▶

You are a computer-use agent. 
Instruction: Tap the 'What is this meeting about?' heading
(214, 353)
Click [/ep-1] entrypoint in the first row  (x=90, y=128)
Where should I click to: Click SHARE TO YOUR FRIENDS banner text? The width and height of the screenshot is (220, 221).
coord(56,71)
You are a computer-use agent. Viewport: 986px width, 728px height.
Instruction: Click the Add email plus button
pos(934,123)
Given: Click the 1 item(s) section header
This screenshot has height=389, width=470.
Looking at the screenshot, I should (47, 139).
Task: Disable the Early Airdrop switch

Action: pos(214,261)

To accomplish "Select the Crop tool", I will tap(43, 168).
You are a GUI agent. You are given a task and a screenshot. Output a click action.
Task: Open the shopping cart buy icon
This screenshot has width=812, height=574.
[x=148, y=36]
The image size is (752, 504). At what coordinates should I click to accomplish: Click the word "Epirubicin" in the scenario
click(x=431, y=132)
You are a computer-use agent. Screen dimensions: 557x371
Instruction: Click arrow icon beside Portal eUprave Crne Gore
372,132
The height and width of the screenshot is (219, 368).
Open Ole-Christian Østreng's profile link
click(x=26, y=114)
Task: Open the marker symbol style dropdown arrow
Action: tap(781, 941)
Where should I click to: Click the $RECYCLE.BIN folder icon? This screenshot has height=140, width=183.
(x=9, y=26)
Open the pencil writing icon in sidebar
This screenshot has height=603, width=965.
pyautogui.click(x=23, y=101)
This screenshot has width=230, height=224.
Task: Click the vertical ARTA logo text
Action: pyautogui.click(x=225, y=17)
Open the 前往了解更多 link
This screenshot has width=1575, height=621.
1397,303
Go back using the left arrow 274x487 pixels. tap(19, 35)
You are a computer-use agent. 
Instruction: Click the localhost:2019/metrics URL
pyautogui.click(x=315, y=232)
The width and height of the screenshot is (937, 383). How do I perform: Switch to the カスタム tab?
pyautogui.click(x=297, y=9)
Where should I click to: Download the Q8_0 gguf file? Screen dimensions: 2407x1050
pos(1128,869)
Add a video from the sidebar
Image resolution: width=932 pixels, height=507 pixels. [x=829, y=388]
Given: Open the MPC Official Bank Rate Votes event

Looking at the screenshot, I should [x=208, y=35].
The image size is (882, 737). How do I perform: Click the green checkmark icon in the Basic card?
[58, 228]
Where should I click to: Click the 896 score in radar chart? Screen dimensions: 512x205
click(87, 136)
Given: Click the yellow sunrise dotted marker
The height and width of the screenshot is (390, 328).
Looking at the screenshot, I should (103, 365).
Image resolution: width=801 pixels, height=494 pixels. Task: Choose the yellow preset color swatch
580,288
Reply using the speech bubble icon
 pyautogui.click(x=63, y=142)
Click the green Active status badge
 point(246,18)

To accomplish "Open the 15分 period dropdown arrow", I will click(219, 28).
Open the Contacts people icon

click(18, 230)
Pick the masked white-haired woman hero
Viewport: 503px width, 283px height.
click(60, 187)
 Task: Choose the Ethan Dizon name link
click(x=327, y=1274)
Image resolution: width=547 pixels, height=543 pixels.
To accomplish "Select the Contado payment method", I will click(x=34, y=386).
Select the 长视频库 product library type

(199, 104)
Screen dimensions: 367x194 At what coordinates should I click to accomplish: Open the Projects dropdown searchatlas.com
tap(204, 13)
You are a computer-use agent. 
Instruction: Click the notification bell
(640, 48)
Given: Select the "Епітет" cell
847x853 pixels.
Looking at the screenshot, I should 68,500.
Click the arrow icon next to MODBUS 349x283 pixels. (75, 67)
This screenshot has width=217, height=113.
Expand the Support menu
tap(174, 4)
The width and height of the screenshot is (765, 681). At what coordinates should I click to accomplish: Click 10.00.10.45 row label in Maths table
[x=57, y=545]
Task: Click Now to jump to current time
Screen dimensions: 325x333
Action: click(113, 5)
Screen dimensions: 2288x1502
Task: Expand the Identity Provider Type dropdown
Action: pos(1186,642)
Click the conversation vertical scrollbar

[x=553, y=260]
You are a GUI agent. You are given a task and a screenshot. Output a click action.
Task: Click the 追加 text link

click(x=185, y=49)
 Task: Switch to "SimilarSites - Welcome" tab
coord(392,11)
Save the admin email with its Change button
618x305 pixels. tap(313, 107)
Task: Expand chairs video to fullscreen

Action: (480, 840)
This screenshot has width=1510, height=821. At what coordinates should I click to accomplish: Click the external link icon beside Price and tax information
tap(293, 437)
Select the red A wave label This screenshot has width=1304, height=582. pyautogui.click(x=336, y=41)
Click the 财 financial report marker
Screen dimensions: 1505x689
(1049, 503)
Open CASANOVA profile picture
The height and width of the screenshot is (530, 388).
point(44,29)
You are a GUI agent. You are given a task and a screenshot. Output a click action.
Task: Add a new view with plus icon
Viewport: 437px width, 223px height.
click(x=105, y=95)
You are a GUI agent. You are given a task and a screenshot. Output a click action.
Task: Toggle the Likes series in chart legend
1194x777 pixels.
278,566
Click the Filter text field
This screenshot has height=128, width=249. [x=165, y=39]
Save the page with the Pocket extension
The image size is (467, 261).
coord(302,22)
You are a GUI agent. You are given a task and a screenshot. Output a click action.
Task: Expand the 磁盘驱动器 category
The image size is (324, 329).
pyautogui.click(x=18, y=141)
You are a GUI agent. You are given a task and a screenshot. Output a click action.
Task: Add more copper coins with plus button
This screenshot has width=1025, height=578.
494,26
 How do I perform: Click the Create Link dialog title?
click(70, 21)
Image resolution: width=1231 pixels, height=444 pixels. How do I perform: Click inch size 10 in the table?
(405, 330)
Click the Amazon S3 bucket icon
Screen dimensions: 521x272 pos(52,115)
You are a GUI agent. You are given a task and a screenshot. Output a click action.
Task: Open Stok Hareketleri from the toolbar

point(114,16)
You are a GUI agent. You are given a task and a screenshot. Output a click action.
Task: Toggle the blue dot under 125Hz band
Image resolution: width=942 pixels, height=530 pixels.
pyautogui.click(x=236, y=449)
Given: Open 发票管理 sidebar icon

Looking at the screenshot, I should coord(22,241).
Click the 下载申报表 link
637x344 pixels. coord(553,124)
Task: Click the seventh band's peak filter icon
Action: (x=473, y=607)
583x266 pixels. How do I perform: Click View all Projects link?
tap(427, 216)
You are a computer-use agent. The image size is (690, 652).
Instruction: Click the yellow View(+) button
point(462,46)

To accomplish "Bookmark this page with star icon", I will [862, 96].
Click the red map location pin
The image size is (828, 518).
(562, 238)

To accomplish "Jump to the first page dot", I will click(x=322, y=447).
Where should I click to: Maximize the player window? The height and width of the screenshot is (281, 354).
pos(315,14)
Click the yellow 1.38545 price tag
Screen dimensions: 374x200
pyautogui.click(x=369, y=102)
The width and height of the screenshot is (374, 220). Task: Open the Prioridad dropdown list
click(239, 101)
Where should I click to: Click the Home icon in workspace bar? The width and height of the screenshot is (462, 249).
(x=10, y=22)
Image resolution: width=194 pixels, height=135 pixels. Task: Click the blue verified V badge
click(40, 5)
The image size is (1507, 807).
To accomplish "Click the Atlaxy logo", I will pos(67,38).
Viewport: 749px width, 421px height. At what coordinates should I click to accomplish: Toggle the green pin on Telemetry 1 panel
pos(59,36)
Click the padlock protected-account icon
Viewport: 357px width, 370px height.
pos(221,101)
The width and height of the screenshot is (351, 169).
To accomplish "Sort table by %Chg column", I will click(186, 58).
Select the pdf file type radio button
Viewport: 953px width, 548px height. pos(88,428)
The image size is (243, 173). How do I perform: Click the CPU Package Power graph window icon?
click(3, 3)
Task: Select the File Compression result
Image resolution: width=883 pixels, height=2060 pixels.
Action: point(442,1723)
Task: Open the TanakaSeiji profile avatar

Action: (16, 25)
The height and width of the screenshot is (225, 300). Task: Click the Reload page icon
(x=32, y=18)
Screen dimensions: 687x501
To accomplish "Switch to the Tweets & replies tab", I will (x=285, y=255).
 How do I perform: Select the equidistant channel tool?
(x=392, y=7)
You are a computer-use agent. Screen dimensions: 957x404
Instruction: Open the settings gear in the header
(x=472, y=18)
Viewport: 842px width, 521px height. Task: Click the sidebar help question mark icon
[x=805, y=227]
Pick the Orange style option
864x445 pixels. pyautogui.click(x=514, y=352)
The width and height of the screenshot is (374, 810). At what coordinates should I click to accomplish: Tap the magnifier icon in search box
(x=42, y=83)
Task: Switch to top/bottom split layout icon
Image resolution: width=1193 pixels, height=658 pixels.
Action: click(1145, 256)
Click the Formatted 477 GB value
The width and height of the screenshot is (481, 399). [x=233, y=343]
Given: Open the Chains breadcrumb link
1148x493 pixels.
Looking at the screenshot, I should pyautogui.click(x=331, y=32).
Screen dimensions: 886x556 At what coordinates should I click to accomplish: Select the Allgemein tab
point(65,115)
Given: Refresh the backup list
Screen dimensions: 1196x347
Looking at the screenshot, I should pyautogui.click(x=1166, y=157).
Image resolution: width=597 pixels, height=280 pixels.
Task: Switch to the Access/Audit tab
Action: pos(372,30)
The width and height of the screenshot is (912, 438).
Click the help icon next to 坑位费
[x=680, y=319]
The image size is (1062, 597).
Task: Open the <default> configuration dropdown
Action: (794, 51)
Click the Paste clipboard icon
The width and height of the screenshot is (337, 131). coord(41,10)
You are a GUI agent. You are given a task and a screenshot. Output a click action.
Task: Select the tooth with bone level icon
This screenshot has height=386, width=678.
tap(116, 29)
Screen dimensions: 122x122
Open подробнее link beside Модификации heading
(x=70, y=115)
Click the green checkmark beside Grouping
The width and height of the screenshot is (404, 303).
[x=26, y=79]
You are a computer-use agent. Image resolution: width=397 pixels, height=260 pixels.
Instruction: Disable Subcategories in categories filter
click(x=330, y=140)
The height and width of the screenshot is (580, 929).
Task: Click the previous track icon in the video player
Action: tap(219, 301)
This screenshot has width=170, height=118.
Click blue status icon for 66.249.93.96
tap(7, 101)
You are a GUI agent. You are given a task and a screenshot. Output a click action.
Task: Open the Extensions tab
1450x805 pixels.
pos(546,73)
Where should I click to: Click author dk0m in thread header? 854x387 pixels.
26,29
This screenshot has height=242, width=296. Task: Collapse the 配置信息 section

◀

Goal of the exercise:
For each line in the records that holds "first", show that line as it stands.

Answer box:
Click [/ep-1] entrypoint in the first row  (x=90, y=128)
To accomplish "Jump to the first page dot", I will click(x=322, y=447).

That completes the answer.